PROBLEM 1: From the text on the film Pokkiri, return the passage between "2007 Indian Tamil film" and "his violent life.", inclusive, copied without change.
#####
- Theatrical release poster
- Directed by: Prabhu Deva
- Written by: Puri Jagannadh V. Prabhakar (dialogues)
- Story by: Puri Jagannadh
- Based on: Pokiri (Telugu) by Puri Jagannadh
- Produced by: S. Rameshbabu
- Starring: Vijay Asin Prakash Raj Napolen Nassar Vadivelu
- Cinematography: Nirav Shah
- Edited by: Kola Bhaskar
- Music by: Mani Sharma
- Production company: Kanagarathna Movies
- Distributed by: Aascar Films
- Release date: 12 January 2007;
- Running time: 160 minutes
- Country: India
- Language: Tamil

= Pokkiri =

2007 Indian Tamil film by Prabhu Deva

Pokkiri is a 2007 Indian Tamil-language action thriller film directed by Prabhu Deva. A remake of the 2006 Telugu film Pokiri directed by Puri Jagannadh, the film stars Vijay in the lead role alongside Asin, Prakash Raj, Napolean, Nassar, Mukesh Tiwari, Vadivelu, Sriman, Anandaraj, Vincent Asokan, Subbaraju and Master Bharath. The film is about Tamizh, a ruthless, fearless hit man in the Chennai underworld. He swiftly joins the mafia with the dislike of other members in the gang. He and an aerobic teacher, Shruthi, fall in love with each other, but Shruthi is repulsed by his violent life.

The film was officially announced in July 2006, in addition to the official title. Principal photography commenced the same month. It was predominantly shot in Chennai and wrapped by late-November. The film has music composed by Mani Sharma, cinematography handled by Nirav Shah and editing by Kola Bhaskar.
#####
PROBLEM 2: Rewrite the records between their first line and the line holding "Switch to the Sculpting", inclusive, replacing "screenshot" with "screen capture" and leaving all else unchanged. Give only those lines.
#####
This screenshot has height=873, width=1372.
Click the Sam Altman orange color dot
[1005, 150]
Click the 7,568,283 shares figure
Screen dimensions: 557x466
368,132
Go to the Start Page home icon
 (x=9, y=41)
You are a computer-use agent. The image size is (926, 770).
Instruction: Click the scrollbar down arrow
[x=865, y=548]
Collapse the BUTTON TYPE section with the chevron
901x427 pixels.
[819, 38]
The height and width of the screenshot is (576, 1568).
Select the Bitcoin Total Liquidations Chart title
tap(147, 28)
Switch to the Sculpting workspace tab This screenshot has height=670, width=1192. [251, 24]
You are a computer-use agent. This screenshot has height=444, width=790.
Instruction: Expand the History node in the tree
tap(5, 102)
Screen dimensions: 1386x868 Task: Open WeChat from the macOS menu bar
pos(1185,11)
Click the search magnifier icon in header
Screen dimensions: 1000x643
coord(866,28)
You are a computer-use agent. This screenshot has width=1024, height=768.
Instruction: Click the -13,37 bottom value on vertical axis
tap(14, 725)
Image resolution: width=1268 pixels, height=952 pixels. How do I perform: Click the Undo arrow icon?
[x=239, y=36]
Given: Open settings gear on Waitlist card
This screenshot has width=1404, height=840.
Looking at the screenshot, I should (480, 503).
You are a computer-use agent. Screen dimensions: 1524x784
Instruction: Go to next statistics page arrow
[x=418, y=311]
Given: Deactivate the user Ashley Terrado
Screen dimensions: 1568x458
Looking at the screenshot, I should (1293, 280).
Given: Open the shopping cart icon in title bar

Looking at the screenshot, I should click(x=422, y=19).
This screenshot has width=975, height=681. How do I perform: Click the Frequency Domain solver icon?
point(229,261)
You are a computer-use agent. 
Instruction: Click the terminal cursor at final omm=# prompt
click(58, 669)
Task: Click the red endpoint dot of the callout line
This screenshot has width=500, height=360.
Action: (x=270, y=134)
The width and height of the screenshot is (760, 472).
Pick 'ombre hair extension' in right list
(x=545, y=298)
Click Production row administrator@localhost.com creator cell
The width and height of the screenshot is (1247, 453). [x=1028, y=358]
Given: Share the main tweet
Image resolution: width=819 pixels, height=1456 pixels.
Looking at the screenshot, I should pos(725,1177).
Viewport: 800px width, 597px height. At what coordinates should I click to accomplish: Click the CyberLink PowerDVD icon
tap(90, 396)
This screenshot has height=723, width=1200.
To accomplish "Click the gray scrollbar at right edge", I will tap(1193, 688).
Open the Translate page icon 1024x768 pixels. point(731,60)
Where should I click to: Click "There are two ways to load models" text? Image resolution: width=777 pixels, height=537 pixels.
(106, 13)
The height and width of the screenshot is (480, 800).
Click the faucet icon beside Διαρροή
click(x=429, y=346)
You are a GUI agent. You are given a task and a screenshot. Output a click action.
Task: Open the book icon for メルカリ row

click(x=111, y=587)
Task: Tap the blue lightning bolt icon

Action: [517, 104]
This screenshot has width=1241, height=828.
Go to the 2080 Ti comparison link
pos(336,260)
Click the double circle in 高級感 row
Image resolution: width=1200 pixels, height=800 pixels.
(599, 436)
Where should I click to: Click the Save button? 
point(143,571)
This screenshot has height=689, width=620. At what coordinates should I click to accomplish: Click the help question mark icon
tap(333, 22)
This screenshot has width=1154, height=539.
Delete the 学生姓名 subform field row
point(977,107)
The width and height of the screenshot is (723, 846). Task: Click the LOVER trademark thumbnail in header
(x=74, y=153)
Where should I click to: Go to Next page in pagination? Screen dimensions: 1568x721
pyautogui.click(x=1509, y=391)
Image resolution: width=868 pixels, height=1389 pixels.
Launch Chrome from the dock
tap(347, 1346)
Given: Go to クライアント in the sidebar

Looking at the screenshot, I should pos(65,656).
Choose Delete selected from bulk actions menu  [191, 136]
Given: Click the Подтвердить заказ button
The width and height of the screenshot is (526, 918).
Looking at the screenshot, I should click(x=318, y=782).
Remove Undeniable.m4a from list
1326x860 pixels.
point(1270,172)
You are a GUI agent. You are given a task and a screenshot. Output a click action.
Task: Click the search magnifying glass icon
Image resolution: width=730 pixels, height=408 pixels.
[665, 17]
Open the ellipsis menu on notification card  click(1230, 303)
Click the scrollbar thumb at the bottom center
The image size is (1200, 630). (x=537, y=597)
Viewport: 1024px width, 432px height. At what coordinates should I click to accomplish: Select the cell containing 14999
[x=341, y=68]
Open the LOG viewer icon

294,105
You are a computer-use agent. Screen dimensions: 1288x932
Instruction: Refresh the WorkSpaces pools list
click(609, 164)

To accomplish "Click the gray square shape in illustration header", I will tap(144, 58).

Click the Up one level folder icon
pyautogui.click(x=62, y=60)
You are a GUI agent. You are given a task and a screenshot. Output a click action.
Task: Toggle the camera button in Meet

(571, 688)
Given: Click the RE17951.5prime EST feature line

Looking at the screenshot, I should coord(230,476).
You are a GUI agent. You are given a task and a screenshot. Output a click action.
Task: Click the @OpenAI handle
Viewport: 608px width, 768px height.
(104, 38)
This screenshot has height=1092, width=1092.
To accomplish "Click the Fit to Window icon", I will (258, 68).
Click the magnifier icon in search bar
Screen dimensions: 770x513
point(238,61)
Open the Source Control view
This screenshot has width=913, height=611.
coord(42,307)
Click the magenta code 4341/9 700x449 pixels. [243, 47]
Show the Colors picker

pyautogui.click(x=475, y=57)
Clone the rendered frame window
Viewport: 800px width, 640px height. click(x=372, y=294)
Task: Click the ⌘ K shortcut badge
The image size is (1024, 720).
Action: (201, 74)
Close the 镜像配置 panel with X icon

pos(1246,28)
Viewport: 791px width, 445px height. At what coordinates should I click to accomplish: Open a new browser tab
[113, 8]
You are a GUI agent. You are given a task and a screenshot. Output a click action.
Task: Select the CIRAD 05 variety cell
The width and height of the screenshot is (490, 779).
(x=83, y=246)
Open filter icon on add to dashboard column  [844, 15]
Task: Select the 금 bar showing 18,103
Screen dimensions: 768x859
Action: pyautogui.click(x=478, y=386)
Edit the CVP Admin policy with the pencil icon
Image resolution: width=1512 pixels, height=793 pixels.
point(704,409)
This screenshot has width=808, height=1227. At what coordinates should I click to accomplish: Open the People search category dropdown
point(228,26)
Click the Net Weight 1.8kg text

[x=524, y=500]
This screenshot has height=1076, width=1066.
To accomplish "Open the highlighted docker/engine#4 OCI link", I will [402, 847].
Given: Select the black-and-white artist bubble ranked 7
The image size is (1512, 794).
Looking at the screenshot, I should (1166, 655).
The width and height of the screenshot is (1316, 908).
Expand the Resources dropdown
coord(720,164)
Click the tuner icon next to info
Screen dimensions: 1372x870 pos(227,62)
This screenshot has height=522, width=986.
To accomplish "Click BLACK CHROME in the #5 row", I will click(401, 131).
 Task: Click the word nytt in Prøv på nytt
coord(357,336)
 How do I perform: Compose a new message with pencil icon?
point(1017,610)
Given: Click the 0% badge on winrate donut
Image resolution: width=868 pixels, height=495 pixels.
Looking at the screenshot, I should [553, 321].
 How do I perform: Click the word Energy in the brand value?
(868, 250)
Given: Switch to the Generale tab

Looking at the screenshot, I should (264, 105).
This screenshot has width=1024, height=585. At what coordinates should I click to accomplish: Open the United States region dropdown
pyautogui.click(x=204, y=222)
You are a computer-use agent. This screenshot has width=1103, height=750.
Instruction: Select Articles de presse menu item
#####
TASK OUTPUT 1:
2007 Indian Tamil film by Prabhu Deva

Pokkiri is a 2007 Indian Tamil-language action thriller film directed by Prabhu Deva. A remake of the 2006 Telugu film Pokiri directed by Puri Jagannadh, the film stars Vijay in the lead role alongside Asin, Prakash Raj, Napolean, Nassar, Mukesh Tiwari, Vadivelu, Sriman, Anandaraj, Vincent Asokan, Subbaraju and Master Bharath. The film is about Tamizh, a ruthless, fearless hit man in the Chennai underworld. He swiftly joins the mafia with the dislike of other members in the gang. He and an aerobic teacher, Shruthi, fall in love with each other, but Shruthi is repulsed by his violent life.

TASK OUTPUT 2:
This screen capture has height=873, width=1372.
Click the Sam Altman orange color dot
[1005, 150]
Click the 7,568,283 shares figure
Screen dimensions: 557x466
368,132
Go to the Start Page home icon
 (x=9, y=41)
You are a computer-use agent. The image size is (926, 770).
Instruction: Click the scrollbar down arrow
[x=865, y=548]
Collapse the BUTTON TYPE section with the chevron
901x427 pixels.
[819, 38]
The height and width of the screen capture is (576, 1568).
Select the Bitcoin Total Liquidations Chart title
tap(147, 28)
Switch to the Sculpting workspace tab This screen capture has height=670, width=1192. [251, 24]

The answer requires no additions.